To further grow the business and achieve its strategic aims, the Company may also seek to issue further capital to (among other things) secure further strategic investment from suitable investors.
The capital available under the 10% Placement Facility could be used to pursue such opportunities, and also provides the Company with more flexibility to raise further working capital. In particular, the ability of the Company to issue Shares under the 10% Placement Facility will enable the Company to issue Shares in circumstances where it might otherwise be subject to the cost, delay and uncertainty of having to go back to the Shareholders for approval.

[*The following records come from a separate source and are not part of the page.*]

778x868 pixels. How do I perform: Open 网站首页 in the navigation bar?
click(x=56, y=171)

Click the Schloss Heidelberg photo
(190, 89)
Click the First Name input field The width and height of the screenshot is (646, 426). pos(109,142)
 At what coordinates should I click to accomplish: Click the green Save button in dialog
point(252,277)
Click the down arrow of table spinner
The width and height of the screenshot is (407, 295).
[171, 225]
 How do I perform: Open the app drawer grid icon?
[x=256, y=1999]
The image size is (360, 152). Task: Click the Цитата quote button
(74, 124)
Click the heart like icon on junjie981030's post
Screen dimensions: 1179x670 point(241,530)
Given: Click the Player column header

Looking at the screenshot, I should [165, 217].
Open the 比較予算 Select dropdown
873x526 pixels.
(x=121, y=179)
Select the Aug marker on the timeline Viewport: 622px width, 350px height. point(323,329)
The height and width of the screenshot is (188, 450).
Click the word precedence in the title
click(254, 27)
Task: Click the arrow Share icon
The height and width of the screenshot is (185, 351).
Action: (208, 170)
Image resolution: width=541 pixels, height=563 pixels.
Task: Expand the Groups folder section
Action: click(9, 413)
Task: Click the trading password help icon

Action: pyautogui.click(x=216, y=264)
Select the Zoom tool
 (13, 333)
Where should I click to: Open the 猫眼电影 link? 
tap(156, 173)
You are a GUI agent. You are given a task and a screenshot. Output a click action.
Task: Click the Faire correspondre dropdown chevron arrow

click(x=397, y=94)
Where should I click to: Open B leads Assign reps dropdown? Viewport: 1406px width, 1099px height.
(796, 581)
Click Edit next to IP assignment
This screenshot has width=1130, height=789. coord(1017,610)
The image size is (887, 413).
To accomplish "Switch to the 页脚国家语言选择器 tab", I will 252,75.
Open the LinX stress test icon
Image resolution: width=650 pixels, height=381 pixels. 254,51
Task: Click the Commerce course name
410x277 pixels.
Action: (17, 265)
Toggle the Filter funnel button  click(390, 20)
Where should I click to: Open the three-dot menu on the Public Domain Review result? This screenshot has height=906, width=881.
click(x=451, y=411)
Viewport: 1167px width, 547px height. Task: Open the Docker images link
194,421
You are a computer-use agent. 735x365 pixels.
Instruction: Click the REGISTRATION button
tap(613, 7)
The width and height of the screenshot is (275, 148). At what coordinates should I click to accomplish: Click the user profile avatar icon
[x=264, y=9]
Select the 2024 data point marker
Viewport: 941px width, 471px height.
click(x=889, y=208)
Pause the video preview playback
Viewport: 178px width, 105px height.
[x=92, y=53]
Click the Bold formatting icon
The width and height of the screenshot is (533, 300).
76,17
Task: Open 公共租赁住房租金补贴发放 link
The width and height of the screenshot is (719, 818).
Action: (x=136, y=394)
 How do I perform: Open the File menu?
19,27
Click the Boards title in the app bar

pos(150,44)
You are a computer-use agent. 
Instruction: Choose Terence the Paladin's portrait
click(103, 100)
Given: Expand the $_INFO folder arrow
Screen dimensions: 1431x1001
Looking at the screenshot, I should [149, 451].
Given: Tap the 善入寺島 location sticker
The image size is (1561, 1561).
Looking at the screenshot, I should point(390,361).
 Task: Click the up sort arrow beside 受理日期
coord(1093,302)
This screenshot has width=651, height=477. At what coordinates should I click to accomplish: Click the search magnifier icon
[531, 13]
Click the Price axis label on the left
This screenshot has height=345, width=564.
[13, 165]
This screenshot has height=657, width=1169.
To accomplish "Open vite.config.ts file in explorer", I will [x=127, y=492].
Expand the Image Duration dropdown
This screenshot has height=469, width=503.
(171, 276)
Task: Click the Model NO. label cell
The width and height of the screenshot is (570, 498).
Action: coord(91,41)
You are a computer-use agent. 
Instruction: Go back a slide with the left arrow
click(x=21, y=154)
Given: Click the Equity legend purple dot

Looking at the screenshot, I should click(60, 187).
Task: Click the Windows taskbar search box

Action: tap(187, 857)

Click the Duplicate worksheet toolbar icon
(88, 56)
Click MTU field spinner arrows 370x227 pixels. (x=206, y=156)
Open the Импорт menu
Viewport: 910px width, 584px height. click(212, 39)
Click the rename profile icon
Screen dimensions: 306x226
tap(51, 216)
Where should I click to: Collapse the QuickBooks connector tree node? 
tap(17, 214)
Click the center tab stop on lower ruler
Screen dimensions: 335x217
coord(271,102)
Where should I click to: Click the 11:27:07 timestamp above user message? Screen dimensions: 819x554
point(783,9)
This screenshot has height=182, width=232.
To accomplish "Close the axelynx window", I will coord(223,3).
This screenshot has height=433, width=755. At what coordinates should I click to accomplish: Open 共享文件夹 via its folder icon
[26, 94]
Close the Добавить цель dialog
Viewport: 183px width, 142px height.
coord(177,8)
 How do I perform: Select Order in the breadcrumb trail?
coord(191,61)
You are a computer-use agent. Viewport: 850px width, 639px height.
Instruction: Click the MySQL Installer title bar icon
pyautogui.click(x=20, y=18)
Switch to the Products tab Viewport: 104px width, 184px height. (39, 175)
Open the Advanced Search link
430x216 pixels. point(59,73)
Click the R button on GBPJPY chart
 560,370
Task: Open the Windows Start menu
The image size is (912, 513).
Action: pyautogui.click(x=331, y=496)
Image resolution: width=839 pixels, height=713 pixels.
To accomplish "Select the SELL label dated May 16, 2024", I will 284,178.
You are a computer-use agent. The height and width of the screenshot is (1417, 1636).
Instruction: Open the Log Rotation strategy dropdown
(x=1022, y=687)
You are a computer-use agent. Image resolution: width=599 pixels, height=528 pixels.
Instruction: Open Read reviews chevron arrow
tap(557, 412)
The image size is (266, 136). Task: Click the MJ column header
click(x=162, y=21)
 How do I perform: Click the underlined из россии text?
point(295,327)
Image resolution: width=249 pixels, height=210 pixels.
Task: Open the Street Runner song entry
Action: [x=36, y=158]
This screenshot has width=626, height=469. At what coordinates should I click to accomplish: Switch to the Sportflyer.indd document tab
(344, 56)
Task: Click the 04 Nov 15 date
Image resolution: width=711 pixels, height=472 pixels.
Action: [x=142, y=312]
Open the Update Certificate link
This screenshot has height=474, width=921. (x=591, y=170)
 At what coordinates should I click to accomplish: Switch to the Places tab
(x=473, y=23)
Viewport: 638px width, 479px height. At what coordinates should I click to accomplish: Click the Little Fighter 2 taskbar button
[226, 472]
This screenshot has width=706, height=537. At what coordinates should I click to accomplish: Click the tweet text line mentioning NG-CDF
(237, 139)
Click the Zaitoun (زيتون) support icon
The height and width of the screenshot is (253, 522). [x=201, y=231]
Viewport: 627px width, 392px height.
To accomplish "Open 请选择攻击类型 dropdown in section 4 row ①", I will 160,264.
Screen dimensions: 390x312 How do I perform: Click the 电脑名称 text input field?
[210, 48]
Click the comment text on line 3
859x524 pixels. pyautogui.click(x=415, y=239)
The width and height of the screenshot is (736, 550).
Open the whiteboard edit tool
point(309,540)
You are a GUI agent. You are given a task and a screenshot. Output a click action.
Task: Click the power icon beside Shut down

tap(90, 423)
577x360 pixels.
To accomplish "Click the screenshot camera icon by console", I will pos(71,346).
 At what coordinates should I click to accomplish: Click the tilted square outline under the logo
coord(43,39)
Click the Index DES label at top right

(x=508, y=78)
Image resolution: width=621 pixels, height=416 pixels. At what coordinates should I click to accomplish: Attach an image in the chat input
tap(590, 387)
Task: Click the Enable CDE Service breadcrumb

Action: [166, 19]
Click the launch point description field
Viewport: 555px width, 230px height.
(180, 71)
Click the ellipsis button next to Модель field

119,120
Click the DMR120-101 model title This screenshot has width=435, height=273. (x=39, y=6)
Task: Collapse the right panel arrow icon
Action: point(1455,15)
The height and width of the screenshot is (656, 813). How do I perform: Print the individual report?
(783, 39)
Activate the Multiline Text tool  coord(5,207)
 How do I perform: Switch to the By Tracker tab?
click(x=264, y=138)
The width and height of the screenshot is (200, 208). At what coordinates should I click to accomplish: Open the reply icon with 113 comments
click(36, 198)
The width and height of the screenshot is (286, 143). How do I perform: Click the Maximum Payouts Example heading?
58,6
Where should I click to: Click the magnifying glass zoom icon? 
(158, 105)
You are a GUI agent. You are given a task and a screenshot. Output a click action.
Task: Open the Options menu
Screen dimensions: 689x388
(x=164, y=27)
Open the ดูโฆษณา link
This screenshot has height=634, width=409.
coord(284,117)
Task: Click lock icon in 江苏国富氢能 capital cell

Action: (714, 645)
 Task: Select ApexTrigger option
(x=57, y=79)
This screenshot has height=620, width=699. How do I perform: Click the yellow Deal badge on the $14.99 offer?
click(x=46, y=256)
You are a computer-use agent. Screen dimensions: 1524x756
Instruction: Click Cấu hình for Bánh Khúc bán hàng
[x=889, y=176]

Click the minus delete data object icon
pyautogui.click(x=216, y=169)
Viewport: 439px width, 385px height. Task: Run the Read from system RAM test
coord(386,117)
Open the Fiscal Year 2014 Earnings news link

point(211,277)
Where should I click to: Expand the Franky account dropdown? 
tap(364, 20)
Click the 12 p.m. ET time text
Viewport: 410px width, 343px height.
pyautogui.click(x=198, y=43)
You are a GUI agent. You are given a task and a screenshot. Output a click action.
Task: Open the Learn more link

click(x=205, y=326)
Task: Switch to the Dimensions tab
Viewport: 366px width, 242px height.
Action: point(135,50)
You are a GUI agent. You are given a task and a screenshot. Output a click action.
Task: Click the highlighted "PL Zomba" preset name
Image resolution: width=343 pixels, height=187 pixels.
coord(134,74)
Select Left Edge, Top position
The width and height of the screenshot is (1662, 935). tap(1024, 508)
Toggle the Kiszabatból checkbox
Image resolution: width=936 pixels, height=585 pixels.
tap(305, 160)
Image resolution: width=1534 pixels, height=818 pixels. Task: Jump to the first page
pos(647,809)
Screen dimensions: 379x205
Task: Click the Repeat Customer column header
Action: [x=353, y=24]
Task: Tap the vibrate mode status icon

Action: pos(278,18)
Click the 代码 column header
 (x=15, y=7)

The additional flexibility and speed to conduct capital raising will better position the Company to pursue its interests in the prevailing market conditions.
While the Company has no current intention to use the 10% Placement Facility, the Company is now seeking Shareholder approval by way of a special resolution to have the ability to issue Equity Securities under the 10% Placement Facility, should the need to do so arise.
Description of Listing Rule 7.1A
Listing Rule 7.1A enables eligible entities to seek approval of Shareholders by special resolution to have the capacity to issue Equity Securities (as defined below) equal to up to 10% of their issued share capital through placements over 12 months after the annual general meeting ( 10% Placement Facility ). The 10% Placement Facility is in addition to the Company's 15% placement capacity under Listing Rule 7.1.
An eligible entity for the purposes of Listing Rule 7.1A is an entity that is not included in the S&P/ASX 300 Index and has a market capitalisation (based on its main class of securities on issue) of $300 million or less. The Company is an eligible entity as it is not included in the S&P/ASX 300 Index and had a market capitalisation at the close of business on 3 October 2022 of $24,249,265 million based on a share price of $0.011.
The exact number of Equity Securities to be issued under the 10% Placement Facility will be determined in accordance with the formula prescribed in Listing Rule 7.1A.2.
An Equity Security is a share, a unit in a trust, a right to a share or unit in a trust or option, an option over an issued or unissued security, a convertible security, or, any security that ASX decides to classify as an equity security.
The ability to issue Equity Securities under the 10% Placement Facility is subject to Shareholder approval by special resolution at an annual general meeting.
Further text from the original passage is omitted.